I love my playlists, they reflect my most common moods. When I'm just chilled out I listen to anything and everything. 3 Doors Down, Jay-Z, Bach, Sugarland, Ray Charles, and Anthony Hamilton may be the first 15 minutes of my music fix. If I'm mad then my seething silence is canceled out by the screams of some Alternative or Metal band. When I'm trying to calm down or get to sleep the first few seconds of Memories form Cats the Broadway Musical or a little Dance of the Sugarplum Fairy is like a tranquillizer to me. When I'm down there's always country in my headphones.
My dad took me down to Savannah sometime last year. I don't remember when, I don't remember where we stayed. I do remember the old man with the guitar and the "white boy who sang Drift Away better then the Doobie Brother's" as my grandma called him. I remember that it was midnight and we were down by the river in the little walking town and anybody who came within earshot stopped and listened. I can't even begin to describe to you the magic that charged the air.
I can't help getting that faraway look in my eyes when my Zune drifts into the sulky sounds of Brooks and Dunn's Better All the Time and when Andrea Bocceli and Sarah Brightman's Time to Say Goodbye floats through my headphones I always picture a moonlight night in Italy. Lauren Hills' That Thing always gets me singing along and anything by 3 Days Grace or anything at all with a ferocious beat and irate lyrics tears down any rage I've built up. I believe in the therapeutic powers of music.

Monday, August 18, 2008

Couple-o-Quotes

I believe that everything happens for a reason. People change so you can learn to let go, things go wrong so you can appreciate them when they're right, you believe lies so you eventually learn to trust no one but yourself, and sometimes good things fall apart so better things can fall together
-Marilyn Monroe

Those who danced were thought to be quite insane by those who could not hear the music.
-Angela Monet

Success is not a result of spontaneous combustion, you must set yourself on fire.
-Arnold H. Glasow

Give me a firm place to stand and I will move the Earth.
-Archimedes

I've been the girl with her skirt pulled high. Been the outcast never running with mascara eyes.

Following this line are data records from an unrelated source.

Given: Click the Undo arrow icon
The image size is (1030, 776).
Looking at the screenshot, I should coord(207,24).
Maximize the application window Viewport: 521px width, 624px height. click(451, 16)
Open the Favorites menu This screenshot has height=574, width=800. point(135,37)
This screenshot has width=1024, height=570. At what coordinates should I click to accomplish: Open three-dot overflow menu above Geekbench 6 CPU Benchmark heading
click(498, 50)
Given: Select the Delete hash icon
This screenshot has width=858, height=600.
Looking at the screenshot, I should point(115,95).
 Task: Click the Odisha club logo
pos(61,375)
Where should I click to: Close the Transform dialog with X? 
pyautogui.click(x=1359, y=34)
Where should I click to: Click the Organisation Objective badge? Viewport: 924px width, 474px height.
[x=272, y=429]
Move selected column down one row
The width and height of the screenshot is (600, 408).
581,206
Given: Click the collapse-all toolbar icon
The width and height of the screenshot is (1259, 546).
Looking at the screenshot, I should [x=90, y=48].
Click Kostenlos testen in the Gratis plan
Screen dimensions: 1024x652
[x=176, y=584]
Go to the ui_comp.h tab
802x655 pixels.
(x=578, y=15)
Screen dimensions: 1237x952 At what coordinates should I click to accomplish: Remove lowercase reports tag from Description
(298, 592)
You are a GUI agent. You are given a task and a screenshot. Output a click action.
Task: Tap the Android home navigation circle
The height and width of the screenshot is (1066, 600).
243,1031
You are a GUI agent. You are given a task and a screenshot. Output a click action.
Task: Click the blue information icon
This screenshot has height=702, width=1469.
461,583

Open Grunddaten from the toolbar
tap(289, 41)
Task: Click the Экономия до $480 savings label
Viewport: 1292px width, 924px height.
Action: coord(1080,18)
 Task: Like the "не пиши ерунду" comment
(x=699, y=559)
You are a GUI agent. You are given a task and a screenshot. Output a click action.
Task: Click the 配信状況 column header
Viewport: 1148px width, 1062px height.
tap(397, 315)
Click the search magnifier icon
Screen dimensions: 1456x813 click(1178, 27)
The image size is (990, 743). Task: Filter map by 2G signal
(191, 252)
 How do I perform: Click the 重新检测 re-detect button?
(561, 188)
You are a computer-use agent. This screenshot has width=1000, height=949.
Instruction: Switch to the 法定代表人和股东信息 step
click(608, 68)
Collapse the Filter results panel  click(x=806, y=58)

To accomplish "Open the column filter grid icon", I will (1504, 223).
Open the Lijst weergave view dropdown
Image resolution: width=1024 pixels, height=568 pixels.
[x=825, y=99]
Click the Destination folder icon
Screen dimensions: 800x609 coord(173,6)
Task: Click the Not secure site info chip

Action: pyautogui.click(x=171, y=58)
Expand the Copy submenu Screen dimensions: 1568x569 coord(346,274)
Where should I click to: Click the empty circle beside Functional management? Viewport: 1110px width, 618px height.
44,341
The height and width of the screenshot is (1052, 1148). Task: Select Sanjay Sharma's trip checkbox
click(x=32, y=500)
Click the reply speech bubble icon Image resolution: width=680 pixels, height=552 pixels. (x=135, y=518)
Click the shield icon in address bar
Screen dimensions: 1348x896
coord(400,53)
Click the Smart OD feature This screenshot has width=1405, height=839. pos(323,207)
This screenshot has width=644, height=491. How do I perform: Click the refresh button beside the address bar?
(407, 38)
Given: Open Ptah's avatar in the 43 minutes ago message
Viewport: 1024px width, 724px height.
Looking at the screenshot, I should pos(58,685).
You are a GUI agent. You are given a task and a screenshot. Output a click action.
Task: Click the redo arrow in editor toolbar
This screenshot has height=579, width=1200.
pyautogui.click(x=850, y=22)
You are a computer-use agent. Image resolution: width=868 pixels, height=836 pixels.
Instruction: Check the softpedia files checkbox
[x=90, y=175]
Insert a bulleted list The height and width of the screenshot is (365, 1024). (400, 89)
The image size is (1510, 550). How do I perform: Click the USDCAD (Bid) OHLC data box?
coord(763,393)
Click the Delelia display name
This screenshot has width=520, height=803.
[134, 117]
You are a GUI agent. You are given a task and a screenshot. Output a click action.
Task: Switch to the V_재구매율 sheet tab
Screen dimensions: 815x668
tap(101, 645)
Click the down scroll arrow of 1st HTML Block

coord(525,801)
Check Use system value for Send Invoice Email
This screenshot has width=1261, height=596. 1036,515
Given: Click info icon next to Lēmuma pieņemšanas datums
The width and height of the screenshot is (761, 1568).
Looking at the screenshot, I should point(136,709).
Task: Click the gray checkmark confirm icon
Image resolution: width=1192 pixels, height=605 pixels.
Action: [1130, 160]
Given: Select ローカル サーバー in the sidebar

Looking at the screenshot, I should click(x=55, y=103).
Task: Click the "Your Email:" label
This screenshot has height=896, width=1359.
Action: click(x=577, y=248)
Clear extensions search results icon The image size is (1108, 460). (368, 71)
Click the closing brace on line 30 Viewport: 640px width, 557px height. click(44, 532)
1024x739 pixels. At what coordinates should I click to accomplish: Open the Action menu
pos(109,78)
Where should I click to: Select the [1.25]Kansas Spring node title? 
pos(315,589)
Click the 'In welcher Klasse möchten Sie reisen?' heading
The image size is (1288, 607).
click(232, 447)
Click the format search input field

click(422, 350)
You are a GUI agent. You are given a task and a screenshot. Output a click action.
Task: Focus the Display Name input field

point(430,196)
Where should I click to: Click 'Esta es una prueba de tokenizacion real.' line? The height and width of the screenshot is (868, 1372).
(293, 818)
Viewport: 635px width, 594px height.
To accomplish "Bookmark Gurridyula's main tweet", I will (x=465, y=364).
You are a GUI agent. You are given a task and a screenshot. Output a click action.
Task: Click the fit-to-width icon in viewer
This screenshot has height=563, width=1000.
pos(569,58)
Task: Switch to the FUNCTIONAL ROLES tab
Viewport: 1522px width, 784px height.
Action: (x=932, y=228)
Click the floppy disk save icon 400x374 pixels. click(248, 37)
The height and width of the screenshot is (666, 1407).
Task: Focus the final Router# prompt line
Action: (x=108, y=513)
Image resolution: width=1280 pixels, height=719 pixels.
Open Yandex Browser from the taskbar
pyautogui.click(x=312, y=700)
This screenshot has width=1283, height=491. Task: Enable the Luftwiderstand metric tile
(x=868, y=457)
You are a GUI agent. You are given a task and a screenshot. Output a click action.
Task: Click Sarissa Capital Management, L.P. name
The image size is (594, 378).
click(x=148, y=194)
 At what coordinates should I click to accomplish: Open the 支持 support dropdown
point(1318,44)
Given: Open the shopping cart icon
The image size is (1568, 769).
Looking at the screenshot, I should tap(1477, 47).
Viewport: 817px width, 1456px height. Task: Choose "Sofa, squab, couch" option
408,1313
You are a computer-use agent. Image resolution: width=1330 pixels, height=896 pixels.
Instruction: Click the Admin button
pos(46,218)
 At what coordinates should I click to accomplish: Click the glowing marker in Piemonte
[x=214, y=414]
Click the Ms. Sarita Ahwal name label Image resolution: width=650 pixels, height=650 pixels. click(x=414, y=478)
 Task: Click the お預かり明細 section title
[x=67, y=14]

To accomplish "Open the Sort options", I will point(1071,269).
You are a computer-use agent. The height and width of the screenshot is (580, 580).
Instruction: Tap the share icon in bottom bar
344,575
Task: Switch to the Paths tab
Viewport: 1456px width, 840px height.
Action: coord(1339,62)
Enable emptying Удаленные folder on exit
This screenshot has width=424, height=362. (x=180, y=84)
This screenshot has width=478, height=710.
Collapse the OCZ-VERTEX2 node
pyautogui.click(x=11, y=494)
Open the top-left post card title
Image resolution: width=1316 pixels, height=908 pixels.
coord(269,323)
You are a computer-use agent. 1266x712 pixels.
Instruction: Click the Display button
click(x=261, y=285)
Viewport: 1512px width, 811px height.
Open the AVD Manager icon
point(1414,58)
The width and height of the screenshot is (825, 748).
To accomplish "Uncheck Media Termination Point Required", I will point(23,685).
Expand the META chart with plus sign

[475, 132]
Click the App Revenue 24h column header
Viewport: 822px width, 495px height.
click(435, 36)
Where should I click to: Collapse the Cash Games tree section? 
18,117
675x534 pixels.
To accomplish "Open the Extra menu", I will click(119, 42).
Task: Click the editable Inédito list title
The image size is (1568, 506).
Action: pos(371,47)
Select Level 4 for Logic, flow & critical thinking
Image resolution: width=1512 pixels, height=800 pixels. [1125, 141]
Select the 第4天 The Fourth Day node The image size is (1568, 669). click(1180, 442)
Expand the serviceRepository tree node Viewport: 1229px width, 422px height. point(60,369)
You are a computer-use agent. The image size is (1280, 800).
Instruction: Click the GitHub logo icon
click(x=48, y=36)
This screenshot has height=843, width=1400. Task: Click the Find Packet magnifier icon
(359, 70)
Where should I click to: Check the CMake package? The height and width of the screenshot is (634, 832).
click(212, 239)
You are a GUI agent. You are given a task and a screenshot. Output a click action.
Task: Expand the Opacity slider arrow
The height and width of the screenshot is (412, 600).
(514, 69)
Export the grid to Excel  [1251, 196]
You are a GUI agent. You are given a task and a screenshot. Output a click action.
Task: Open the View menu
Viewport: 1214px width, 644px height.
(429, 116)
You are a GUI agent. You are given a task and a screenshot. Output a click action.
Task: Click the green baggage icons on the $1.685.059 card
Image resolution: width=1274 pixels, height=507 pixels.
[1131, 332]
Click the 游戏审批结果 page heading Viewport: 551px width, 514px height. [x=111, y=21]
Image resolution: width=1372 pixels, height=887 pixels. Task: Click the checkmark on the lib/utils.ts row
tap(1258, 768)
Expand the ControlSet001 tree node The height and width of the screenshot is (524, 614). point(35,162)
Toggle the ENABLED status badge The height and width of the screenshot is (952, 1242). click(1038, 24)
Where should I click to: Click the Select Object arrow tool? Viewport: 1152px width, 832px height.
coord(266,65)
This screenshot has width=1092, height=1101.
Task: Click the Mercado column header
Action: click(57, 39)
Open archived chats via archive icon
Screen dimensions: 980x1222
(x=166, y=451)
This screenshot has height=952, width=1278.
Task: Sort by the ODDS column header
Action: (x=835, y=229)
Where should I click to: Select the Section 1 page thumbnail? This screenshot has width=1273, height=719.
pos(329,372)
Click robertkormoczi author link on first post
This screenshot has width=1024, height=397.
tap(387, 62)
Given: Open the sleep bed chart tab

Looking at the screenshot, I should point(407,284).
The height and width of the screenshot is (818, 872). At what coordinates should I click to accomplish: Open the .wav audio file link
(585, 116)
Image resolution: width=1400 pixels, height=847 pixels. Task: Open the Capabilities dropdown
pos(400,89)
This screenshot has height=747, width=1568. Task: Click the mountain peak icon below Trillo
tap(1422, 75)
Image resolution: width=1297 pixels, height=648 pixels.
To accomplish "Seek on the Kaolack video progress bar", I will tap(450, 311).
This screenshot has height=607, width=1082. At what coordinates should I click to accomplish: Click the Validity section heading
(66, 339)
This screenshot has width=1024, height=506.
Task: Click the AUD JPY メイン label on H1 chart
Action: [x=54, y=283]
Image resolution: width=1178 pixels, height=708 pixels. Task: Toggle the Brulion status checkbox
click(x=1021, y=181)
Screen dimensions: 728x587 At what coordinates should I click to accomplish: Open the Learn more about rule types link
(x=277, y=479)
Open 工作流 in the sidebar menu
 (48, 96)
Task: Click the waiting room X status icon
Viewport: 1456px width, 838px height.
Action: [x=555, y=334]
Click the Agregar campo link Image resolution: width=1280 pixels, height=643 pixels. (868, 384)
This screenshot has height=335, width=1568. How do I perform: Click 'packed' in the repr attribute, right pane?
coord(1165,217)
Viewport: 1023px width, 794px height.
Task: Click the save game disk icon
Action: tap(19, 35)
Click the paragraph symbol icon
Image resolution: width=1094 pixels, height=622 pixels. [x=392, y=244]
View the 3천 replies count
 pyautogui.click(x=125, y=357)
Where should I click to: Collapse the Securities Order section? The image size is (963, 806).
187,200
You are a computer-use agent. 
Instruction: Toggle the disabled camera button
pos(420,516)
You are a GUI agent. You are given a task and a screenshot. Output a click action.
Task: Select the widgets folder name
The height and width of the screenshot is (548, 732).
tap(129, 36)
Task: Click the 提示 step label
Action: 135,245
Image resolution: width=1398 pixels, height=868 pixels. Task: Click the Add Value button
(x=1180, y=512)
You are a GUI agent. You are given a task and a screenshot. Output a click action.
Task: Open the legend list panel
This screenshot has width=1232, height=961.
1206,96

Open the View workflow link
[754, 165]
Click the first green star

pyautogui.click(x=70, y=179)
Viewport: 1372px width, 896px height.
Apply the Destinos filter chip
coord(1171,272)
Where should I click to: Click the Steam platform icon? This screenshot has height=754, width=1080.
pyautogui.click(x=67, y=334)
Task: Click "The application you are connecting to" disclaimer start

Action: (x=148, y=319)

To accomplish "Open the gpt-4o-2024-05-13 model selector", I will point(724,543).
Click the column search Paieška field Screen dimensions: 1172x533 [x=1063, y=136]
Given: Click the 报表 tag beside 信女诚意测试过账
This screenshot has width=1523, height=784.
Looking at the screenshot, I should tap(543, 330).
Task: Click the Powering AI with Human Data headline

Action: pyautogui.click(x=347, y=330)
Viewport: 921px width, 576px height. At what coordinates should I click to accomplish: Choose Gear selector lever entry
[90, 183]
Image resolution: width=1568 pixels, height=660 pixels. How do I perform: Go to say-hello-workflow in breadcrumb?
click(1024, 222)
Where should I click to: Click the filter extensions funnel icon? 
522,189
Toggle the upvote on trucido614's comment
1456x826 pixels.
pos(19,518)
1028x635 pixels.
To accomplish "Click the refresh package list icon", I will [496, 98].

Now I see the world as a candy store, with a cigarette smile, saying things you can't ignore...
-Pink, God is a DJ

Mirrors on the ceiling,
The pink champagne on ice, and she said:
"We are all just prisoners here,
Of our own device"
And in the master's chambers
They gathered for the feast,
They stabbed it with their steely knives,
But they just can't kill the beast

Last thing I remember, I was running for the door,
I had to find the passage back to the place I was before,
"Relax," said the night man, "We are programmed to receive,
You can check out anytime you like... but you can never leave"
-The Eagles, Hotel California

The more generous we are,
the more joyous we become.

The more cooperative we are,
the more valuable we become.

The more enthusiastic we are,
the more productive we become.

The more serving we are,
the more prosperous we become.

The more outgoing we are,
the more helpful we become.

The more curious we are,
the more creative we become.

The more patient we are,
the more understanding we become.

The more persistent we are,
the more successful we become.
- William Arthur Ward

Nobody can be exactly like me. Even I have trouble doing it.